_What to produce:_ Reproduce the entries from the start through the line containing "point(103,28)", inclusive, swapping "pencil edit icon" for "pencil edit button" and leaving everything else unchanged.

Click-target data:
**********

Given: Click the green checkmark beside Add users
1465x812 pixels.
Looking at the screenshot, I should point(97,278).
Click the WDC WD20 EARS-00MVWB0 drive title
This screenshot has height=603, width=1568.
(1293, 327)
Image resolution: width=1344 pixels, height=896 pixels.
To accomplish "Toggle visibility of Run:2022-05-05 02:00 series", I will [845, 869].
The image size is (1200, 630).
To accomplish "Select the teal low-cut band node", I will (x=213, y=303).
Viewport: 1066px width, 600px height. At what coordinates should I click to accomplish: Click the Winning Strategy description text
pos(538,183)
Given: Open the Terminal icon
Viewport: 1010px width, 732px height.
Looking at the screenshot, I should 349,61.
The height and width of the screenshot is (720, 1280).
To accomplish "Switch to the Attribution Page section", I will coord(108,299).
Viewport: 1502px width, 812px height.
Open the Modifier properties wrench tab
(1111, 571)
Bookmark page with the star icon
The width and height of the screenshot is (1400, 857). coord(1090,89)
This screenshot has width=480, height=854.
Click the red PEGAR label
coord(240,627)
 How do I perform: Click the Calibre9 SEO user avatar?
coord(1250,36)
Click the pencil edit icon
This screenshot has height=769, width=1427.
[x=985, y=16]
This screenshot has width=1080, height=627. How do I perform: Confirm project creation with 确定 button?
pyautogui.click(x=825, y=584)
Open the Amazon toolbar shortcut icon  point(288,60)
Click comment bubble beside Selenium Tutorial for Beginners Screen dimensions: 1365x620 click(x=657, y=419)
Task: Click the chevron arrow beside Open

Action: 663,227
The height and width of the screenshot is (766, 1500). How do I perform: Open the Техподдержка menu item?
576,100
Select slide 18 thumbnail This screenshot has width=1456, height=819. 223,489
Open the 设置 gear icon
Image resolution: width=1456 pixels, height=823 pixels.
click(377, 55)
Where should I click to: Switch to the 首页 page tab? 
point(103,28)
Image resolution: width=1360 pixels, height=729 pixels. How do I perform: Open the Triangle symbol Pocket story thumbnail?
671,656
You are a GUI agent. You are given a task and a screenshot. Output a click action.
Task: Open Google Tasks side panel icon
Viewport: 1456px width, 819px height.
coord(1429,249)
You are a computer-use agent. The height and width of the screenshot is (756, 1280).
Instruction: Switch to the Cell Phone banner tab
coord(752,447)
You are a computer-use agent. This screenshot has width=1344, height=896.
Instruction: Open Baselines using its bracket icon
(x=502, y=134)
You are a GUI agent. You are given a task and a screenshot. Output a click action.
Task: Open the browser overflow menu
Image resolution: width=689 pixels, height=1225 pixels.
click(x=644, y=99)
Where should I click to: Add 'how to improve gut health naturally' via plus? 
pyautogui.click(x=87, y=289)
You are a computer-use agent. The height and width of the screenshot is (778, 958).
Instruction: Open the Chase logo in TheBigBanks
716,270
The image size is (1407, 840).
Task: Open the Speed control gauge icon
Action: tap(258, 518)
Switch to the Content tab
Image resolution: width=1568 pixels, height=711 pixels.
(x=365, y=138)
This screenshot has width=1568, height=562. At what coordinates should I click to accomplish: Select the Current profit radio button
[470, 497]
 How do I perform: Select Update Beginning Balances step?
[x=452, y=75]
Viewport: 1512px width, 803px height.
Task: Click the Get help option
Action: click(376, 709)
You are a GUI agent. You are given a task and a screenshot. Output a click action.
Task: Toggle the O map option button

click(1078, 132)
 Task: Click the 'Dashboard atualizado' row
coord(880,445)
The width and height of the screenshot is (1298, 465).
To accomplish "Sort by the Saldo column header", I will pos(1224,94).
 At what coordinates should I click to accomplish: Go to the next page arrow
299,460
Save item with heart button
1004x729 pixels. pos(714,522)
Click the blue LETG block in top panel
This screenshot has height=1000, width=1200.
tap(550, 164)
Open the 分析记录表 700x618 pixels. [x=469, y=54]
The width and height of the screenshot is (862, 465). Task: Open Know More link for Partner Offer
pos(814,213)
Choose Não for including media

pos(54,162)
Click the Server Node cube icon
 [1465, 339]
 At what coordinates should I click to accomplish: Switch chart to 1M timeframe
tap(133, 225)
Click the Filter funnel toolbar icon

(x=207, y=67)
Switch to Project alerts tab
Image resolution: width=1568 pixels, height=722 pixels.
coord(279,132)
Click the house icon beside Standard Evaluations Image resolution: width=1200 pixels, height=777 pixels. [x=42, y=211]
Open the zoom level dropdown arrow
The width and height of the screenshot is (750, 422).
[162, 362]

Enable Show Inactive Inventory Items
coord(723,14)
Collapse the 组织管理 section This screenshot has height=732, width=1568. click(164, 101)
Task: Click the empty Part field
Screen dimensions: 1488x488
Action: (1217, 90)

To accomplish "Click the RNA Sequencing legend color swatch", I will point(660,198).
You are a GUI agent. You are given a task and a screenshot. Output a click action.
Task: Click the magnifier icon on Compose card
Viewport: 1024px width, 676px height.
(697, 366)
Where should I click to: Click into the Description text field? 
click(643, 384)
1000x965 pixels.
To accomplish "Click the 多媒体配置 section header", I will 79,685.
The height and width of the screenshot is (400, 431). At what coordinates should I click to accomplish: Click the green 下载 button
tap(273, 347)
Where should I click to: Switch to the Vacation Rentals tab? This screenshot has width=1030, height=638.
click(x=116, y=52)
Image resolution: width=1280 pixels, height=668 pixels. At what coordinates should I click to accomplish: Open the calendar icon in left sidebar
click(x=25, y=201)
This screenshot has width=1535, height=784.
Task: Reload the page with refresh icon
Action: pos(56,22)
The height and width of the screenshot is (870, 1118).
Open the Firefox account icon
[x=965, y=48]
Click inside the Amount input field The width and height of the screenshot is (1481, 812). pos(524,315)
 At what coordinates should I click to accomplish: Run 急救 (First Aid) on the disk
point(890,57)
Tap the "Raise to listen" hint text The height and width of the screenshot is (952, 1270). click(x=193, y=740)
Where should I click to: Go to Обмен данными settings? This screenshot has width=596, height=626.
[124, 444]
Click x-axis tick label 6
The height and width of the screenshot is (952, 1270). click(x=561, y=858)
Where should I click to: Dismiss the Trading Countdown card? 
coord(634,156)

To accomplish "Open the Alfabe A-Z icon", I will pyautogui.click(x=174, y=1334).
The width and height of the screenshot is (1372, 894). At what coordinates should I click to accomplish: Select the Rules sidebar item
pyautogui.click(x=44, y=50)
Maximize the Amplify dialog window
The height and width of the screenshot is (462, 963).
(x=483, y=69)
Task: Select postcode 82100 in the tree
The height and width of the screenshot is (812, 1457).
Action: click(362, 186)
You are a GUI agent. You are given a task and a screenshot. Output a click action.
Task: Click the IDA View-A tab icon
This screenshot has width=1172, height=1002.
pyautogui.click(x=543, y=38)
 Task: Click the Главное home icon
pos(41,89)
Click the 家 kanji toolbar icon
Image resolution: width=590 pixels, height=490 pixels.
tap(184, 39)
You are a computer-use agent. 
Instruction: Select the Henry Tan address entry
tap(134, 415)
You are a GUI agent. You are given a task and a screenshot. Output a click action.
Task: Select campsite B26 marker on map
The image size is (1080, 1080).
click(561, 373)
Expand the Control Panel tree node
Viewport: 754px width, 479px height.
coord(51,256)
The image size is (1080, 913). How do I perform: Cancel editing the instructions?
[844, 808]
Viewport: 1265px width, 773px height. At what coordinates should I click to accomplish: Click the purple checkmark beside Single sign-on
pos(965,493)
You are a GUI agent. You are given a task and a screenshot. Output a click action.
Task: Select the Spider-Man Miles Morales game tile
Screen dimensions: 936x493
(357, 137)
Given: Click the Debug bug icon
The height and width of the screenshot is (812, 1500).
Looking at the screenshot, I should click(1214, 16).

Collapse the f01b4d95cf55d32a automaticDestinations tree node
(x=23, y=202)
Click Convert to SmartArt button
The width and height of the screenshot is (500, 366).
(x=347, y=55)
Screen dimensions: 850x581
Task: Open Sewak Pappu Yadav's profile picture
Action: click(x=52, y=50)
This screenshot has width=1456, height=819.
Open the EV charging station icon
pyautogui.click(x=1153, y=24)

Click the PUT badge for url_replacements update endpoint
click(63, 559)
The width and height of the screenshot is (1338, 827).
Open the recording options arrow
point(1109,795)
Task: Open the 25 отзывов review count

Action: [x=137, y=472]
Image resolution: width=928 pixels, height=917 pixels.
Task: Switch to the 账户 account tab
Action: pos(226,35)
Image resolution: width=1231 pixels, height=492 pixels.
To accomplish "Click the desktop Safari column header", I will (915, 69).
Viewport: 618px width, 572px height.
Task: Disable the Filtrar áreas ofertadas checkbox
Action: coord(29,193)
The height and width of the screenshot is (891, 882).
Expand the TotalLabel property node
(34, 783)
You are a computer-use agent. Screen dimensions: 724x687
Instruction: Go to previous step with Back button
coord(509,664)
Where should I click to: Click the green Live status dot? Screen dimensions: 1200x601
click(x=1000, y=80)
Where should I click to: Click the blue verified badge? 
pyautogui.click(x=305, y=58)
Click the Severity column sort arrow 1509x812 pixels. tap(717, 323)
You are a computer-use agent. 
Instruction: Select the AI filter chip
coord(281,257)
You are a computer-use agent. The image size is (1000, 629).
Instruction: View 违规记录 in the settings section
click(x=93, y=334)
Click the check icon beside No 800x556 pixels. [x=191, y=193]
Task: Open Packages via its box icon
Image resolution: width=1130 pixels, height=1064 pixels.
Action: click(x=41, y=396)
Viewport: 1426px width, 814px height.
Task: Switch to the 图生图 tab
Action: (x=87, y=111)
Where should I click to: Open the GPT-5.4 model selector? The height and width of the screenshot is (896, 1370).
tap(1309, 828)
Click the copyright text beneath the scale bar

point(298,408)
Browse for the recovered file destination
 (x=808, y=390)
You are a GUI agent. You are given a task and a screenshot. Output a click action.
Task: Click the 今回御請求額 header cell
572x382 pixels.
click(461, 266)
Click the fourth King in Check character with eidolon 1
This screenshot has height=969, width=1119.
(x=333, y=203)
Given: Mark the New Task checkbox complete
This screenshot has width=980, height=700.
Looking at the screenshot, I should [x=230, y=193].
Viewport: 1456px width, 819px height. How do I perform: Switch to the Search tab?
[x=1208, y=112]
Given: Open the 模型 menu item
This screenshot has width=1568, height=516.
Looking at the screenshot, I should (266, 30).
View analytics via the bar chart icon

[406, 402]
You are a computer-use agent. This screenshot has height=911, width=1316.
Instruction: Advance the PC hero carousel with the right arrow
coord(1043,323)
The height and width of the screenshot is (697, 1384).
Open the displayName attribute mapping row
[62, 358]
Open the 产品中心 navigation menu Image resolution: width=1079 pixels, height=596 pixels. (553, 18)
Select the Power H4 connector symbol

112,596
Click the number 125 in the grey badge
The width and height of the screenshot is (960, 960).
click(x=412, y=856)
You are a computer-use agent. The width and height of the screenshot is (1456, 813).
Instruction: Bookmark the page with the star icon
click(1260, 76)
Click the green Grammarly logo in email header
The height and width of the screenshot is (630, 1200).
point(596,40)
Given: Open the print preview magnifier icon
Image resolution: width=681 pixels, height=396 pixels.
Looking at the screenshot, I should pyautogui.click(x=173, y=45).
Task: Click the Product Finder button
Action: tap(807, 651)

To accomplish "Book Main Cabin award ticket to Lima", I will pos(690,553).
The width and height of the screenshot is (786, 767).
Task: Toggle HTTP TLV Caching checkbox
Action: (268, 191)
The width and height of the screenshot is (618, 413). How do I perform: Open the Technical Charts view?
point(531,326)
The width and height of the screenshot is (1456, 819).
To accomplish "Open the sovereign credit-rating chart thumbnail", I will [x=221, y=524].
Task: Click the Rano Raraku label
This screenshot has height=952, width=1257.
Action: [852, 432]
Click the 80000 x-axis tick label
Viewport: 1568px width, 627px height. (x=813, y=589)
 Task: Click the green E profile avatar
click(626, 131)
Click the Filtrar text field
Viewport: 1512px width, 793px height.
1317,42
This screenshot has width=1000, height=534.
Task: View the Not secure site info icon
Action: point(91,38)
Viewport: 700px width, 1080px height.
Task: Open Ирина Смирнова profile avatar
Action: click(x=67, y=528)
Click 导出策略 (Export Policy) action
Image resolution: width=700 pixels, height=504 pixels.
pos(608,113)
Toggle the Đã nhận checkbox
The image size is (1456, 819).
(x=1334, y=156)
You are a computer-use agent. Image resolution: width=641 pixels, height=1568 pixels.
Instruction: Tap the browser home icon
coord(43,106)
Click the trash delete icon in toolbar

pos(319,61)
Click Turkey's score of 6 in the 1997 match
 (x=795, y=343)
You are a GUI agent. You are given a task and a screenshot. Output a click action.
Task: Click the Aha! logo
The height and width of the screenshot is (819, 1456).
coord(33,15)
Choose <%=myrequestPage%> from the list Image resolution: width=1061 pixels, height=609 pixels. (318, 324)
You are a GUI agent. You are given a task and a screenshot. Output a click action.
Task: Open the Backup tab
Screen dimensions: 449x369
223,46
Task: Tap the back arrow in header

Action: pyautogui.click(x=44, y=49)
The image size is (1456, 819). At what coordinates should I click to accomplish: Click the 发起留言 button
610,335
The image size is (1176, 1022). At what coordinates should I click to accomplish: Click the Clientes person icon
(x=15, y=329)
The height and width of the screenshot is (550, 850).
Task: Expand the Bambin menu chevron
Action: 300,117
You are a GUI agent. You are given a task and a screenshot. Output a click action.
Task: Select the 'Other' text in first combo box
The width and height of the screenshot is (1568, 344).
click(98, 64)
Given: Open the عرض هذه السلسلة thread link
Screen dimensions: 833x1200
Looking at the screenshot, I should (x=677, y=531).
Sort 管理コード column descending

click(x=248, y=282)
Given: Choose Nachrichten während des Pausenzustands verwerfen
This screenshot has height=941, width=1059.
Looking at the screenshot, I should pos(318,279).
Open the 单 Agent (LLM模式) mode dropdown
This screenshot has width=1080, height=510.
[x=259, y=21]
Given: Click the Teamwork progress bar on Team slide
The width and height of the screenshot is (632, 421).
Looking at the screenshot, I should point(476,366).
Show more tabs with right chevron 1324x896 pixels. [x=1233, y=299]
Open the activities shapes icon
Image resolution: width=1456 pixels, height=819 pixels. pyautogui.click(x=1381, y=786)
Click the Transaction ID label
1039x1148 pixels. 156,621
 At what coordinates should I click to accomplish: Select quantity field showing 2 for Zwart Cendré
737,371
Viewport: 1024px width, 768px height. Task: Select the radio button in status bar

**********

_Written reply:_
Given: Click the green checkmark beside Add users
1465x812 pixels.
Looking at the screenshot, I should point(97,278).
Click the WDC WD20 EARS-00MVWB0 drive title
This screenshot has height=603, width=1568.
(1293, 327)
Image resolution: width=1344 pixels, height=896 pixels.
To accomplish "Toggle visibility of Run:2022-05-05 02:00 series", I will [845, 869].
The image size is (1200, 630).
To accomplish "Select the teal low-cut band node", I will (x=213, y=303).
Viewport: 1066px width, 600px height. At what coordinates should I click to accomplish: Click the Winning Strategy description text
pos(538,183)
Given: Open the Terminal icon
Viewport: 1010px width, 732px height.
Looking at the screenshot, I should 349,61.
The height and width of the screenshot is (720, 1280).
To accomplish "Switch to the Attribution Page section", I will coord(108,299).
Viewport: 1502px width, 812px height.
Open the Modifier properties wrench tab
(1111, 571)
Bookmark page with the star icon
The width and height of the screenshot is (1400, 857). coord(1090,89)
This screenshot has width=480, height=854.
Click the red PEGAR label
coord(240,627)
 How do I perform: Click the Calibre9 SEO user avatar?
coord(1250,36)
Click the pencil edit button
This screenshot has height=769, width=1427.
[x=985, y=16]
This screenshot has width=1080, height=627. How do I perform: Confirm project creation with 确定 button?
pyautogui.click(x=825, y=584)
Open the Amazon toolbar shortcut icon  point(288,60)
Click comment bubble beside Selenium Tutorial for Beginners Screen dimensions: 1365x620 click(x=657, y=419)
Task: Click the chevron arrow beside Open

Action: 663,227
The height and width of the screenshot is (766, 1500). How do I perform: Open the Техподдержка menu item?
576,100
Select slide 18 thumbnail This screenshot has width=1456, height=819. 223,489
Open the 设置 gear icon
Image resolution: width=1456 pixels, height=823 pixels.
click(377, 55)
Where should I click to: Switch to the 首页 page tab? 
point(103,28)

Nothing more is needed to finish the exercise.